Passing the safety test and buying a permit doesn’t mean you can just drive onto the installation whenever you want. Every time you enter a training area for hunting, scouting, trapping, or other non-fishing activities, you must check in through iSportsman using your account permit number. When you leave, you check out. This is how the installation tracks who is where, which matters enormously on a base with active firing ranges.1Fort McCoy iSportsman. Fort McCoy Natural Resources iSportsman System

Before checking in, verify that the specific training area you plan to visit is open by checking the area status online or calling the Game Line. Areas can close with little notice when military training schedules change. Anglers are exempt from the check-in and check-out requirement, but they still must confirm daily that the lake or area they plan to access is open.1Fort McCoy iSportsman. Fort McCoy Natural Resources iSportsman System

Firearm Registration

If you plan to bring a firearm onto Fort McCoy for any reason, you must register it before arriving. Every individual possessing a firearm on the installation needs a completed Fort McCoy Form 433-1 (Firearms Registration Record) for each weapon, and that form must be on your person at all times while carrying the firearm.6Fort McCoy iSportsman. Firearm Registration Submit your registration form at least 30 days before you plan to bring the firearm onto the installation to allow time for processing, which includes an NCIC-III background check.

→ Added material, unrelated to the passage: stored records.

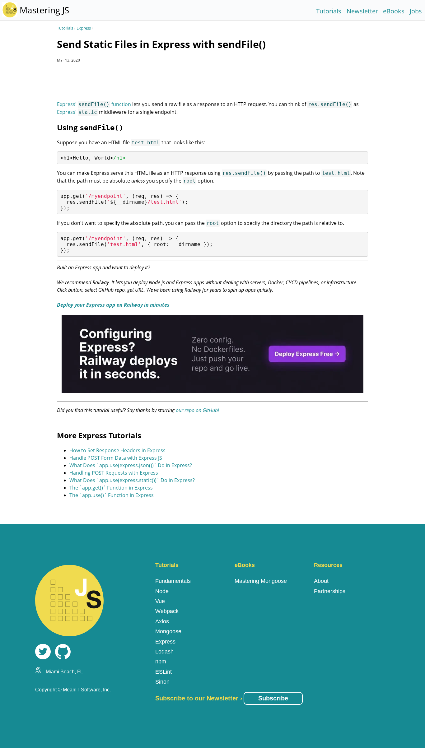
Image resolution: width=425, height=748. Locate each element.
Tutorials (328, 11)
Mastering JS (44, 10)
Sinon (162, 682)
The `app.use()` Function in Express (111, 495)
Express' (77, 112)
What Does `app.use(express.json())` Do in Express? (130, 465)
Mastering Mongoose (261, 581)
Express (84, 28)
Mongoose (168, 631)
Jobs (416, 11)
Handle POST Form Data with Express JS (115, 457)
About (321, 581)
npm (160, 661)
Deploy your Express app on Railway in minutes (113, 304)
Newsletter (362, 11)
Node (162, 591)
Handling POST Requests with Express (113, 472)
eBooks (393, 11)
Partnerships (329, 591)
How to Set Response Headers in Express (117, 450)
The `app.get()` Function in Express (111, 487)
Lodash (164, 651)
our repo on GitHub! (197, 410)
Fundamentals (173, 581)
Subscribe (273, 698)
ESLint (163, 672)
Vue (160, 601)
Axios (162, 621)
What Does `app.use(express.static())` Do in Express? (132, 480)
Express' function (94, 104)
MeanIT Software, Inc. (87, 689)
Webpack (167, 611)
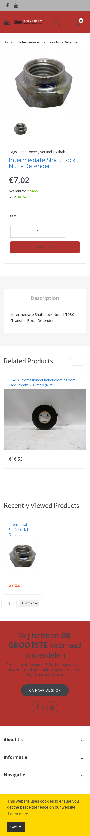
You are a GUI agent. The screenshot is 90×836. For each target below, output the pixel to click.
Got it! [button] (15, 827)
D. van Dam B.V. (20, 539)
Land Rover (28, 152)
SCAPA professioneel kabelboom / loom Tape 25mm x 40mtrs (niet (42, 383)
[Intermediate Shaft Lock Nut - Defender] (20, 128)
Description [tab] (45, 298)
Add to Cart (46, 247)
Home (8, 42)
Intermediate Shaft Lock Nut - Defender (22, 529)
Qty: (13, 216)
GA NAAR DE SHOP (45, 690)
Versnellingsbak (52, 152)
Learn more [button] (18, 814)
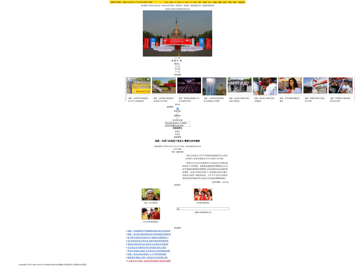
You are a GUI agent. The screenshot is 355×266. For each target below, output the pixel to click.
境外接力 (179, 6)
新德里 (186, 6)
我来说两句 (158, 146)
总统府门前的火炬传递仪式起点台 (177, 9)
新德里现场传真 (208, 6)
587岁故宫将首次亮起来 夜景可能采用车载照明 (148, 241)
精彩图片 (177, 185)
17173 (137, 2)
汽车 (195, 2)
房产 (200, 2)
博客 (230, 2)
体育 (171, 2)
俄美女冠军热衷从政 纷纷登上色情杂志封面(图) (148, 244)
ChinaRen (131, 2)
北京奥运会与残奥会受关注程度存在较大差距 (147, 247)
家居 (205, 2)
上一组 (177, 58)
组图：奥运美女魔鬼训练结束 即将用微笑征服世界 (149, 234)
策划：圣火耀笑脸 (151, 203)
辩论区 (177, 134)
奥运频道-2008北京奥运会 (150, 6)
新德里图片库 (196, 6)
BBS (235, 2)
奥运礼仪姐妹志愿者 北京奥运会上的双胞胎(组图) (149, 251)
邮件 (225, 2)
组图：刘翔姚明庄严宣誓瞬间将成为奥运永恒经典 (149, 231)
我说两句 (241, 2)
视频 (215, 2)
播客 (220, 2)
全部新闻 (76, 265)
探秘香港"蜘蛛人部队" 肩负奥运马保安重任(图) (148, 257)
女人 (210, 2)
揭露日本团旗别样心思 (203, 212)
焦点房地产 (144, 2)
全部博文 (83, 265)
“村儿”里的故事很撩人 (151, 222)
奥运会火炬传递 (168, 6)
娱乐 (179, 2)
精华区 (177, 132)
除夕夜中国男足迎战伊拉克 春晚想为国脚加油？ (148, 237)
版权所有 (69, 265)
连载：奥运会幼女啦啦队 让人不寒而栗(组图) (147, 254)
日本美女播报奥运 (203, 203)
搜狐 (124, 2)
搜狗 (150, 2)
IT (191, 2)
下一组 (177, 72)
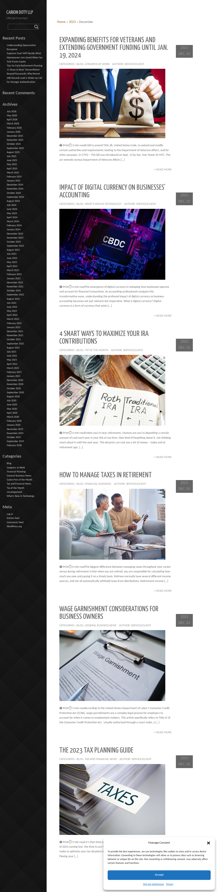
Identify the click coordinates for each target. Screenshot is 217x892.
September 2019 (15, 441)
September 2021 (15, 344)
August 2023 (13, 250)
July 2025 (11, 156)
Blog (80, 64)
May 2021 (12, 360)
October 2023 (14, 242)
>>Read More (163, 169)
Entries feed (13, 518)
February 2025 (14, 177)
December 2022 (15, 282)
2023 (72, 22)
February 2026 (14, 128)
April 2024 (12, 217)
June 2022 (12, 307)
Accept (159, 875)
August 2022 (13, 299)
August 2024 (13, 201)
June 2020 (12, 404)
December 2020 (15, 380)
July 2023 (11, 254)
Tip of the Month (96, 350)
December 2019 (15, 429)
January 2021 (13, 376)
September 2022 (15, 295)
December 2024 (15, 185)
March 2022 (13, 319)
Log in (10, 514)
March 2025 (13, 172)
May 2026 (12, 115)
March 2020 (13, 417)
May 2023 (12, 262)
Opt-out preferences (153, 884)
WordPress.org (14, 526)
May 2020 (12, 409)
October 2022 (14, 290)
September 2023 (15, 246)
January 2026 (13, 132)
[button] (208, 843)
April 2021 (12, 364)
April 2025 (12, 168)
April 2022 (12, 315)
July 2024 (11, 205)
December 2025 (15, 136)
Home (61, 22)
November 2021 (15, 335)
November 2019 (15, 433)
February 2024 (14, 225)
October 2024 (14, 193)
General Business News (100, 625)
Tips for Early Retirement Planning (24, 66)
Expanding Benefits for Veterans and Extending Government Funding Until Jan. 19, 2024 (113, 48)
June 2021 (12, 356)
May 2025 (12, 164)
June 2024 (12, 209)
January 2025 (13, 181)
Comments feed (15, 522)
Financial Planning (98, 484)
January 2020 (13, 425)
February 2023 (14, 274)
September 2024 (15, 197)
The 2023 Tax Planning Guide (96, 750)
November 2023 (15, 238)
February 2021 (14, 372)
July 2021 (11, 352)
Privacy (169, 884)
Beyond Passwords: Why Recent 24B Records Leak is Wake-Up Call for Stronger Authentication (24, 78)
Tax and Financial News (101, 759)
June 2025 (12, 160)
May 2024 (12, 213)
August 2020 (13, 396)
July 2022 (11, 303)
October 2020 (14, 388)
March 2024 (13, 221)
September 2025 (15, 148)
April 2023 (12, 266)
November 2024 (15, 189)
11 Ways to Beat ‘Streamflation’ (23, 70)
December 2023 (15, 234)
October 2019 (14, 437)
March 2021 (13, 368)
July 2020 (11, 400)
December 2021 (15, 331)
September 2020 (15, 392)
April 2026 (12, 119)
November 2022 (15, 286)
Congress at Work (97, 64)
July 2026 (11, 111)
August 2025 (13, 152)
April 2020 (12, 413)
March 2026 (13, 123)
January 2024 (13, 229)
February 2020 (14, 421)
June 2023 (12, 258)
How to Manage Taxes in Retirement (105, 475)
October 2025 (14, 144)
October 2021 (14, 339)
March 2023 (13, 270)
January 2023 (13, 278)
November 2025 (15, 140)
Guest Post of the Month (19, 480)
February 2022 (14, 323)
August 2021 (13, 348)
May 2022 (12, 311)
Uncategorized (14, 492)
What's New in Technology (103, 204)
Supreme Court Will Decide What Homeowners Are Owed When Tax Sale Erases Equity (24, 57)
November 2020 (15, 384)
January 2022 (13, 327)
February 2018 (14, 445)
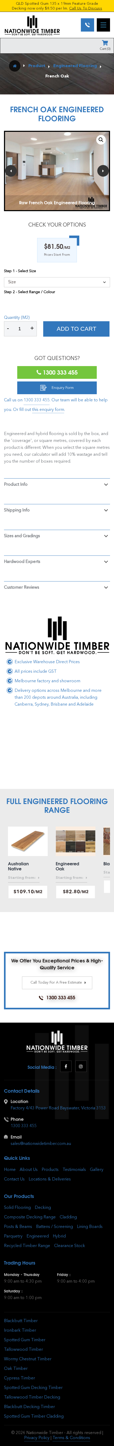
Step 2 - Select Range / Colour (29, 292)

You can submit the form in person at the Visitor Control Center (Building 35), the Hunter Information Point, the Permit Sales Office (Building 2168), by email, or by mail. If you’re not registering in person, include a copy of your valid government photo ID with the form. Once approved, your firearm registration remains valid on Fort McCoy indefinitely unless regulations change. Firearms found in violation of the registration policy may be permanently confiscated.6Fort McCoy iSportsman. Firearm Registration

Violations and Penalties

Fort McCoy takes permit and safety violations seriously, and the penalty structure reflects that. Many offenses result in permanent revocation of all recreational privileges, not just a warning or suspension. The following violations all carry permanent revocation for permit holders, plus potential fines, federal prosecution, or being barred from the installation entirely for non-permit holders:5Fort McCoy iSportsman. Fort McCoy Regulation 200-4 – Firewood Cutting

  • Entering the North Impact Area: Permanent revocation plus potential fines or barring from the installation.
  • Operating in a closed area: Permanent revocation and possible federal prosecution.
  • Harassing or killing protected species, or destroying dens and nesting sites: Permanent revocation.
  • Damaging government property: Permanent revocation.
  • Digging, excavating, or collecting archaeological artifacts: Permanent revocation and potential federal charges.
  • Consuming alcohol while possessing a firearm in a training area: Permanent revocation.
  • Refusing to cooperate with government officials: Permanent revocation.

Lesser violations carry progressive discipline. Failing to display your activity card results in a one-year revocation. Failing to sign in for daily activities starts with a written warning and escalates through administrative holds to a one-month suspension after repeated offenses.5Fort McCoy iSportsman. Fort McCoy Regulation 200-4 – Firewood Cutting Beyond recreational privilege revocation, serious violations can lead to criminal prosecution in federal court, immediate removal from the installation, confiscation of equipment, and being permanently barred from Fort McCoy.